- Stated goal -
Go through the entries below and copy out every line that contains the string "Viewport".

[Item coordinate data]
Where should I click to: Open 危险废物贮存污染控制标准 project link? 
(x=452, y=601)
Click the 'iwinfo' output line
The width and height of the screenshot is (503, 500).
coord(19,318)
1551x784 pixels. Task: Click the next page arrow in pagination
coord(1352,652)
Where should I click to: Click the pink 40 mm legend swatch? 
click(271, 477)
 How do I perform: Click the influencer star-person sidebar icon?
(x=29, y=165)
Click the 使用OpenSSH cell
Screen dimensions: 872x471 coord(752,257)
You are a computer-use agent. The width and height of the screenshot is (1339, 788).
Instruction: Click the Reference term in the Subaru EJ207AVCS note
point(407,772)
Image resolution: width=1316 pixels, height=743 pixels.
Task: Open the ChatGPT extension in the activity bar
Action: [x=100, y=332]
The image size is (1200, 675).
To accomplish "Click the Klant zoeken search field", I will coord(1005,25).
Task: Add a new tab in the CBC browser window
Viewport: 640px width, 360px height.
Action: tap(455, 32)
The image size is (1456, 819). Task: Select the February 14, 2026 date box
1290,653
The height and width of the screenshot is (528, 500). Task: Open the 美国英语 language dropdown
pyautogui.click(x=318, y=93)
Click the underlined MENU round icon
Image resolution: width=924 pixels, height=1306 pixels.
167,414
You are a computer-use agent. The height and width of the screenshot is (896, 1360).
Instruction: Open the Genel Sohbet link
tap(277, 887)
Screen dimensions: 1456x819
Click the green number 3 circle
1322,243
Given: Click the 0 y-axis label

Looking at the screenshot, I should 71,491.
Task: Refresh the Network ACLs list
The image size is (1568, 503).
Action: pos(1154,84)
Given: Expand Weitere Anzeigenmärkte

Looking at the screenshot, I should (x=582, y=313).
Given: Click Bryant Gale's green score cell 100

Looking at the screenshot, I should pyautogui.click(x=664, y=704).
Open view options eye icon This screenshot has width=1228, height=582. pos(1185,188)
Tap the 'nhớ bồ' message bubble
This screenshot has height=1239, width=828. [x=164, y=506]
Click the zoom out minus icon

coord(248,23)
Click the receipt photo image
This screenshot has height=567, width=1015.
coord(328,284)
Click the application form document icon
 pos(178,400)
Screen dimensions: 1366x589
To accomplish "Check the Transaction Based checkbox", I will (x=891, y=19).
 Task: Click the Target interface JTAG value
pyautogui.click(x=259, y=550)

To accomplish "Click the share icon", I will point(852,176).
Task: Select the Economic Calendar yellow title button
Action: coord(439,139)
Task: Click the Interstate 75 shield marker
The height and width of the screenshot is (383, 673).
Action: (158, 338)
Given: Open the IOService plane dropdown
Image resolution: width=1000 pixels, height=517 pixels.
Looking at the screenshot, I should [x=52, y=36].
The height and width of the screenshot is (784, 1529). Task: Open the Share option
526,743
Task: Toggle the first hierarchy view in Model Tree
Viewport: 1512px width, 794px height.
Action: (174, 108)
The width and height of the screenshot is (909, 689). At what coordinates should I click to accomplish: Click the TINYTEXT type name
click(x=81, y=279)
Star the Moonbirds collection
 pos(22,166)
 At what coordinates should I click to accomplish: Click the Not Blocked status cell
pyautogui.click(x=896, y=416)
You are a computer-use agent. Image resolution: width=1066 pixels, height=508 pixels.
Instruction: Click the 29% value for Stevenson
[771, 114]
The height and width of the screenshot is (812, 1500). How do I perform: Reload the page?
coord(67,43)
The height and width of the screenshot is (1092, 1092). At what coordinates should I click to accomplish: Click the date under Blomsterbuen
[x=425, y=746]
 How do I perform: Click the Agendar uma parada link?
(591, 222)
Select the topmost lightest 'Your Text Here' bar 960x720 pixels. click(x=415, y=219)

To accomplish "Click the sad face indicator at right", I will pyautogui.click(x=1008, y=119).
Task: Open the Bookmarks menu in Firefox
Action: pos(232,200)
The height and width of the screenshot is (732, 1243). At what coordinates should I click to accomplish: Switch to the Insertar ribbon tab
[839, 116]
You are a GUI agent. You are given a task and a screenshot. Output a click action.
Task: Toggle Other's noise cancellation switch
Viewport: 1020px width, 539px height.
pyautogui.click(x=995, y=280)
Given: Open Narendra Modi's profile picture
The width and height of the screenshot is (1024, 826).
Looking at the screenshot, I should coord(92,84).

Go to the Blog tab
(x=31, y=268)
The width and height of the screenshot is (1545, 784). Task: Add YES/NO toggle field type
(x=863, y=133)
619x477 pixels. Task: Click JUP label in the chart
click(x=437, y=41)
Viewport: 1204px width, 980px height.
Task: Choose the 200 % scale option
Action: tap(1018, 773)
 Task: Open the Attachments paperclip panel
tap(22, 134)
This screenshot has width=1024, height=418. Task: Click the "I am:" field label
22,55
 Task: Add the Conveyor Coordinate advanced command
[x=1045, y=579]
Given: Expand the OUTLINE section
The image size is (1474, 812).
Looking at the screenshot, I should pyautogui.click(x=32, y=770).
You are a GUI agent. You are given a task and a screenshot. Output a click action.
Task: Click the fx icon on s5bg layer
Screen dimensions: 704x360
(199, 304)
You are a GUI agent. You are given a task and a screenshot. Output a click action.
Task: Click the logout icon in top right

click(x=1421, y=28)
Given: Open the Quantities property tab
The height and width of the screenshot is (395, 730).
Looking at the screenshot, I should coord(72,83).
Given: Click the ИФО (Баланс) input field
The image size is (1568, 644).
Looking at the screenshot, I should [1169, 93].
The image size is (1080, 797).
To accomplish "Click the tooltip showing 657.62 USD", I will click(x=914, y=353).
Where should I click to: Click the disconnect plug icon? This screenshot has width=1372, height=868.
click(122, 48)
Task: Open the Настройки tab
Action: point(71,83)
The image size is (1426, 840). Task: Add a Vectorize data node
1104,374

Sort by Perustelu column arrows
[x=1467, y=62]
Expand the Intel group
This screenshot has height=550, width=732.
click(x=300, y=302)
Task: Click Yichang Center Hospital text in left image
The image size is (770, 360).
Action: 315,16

- Correct response -
Viewport: 640px width, 360px height.
Viewport: 1512px width, 794px height.
Viewport: 1020px width, 539px height.
Viewport: 1204px width, 980px height.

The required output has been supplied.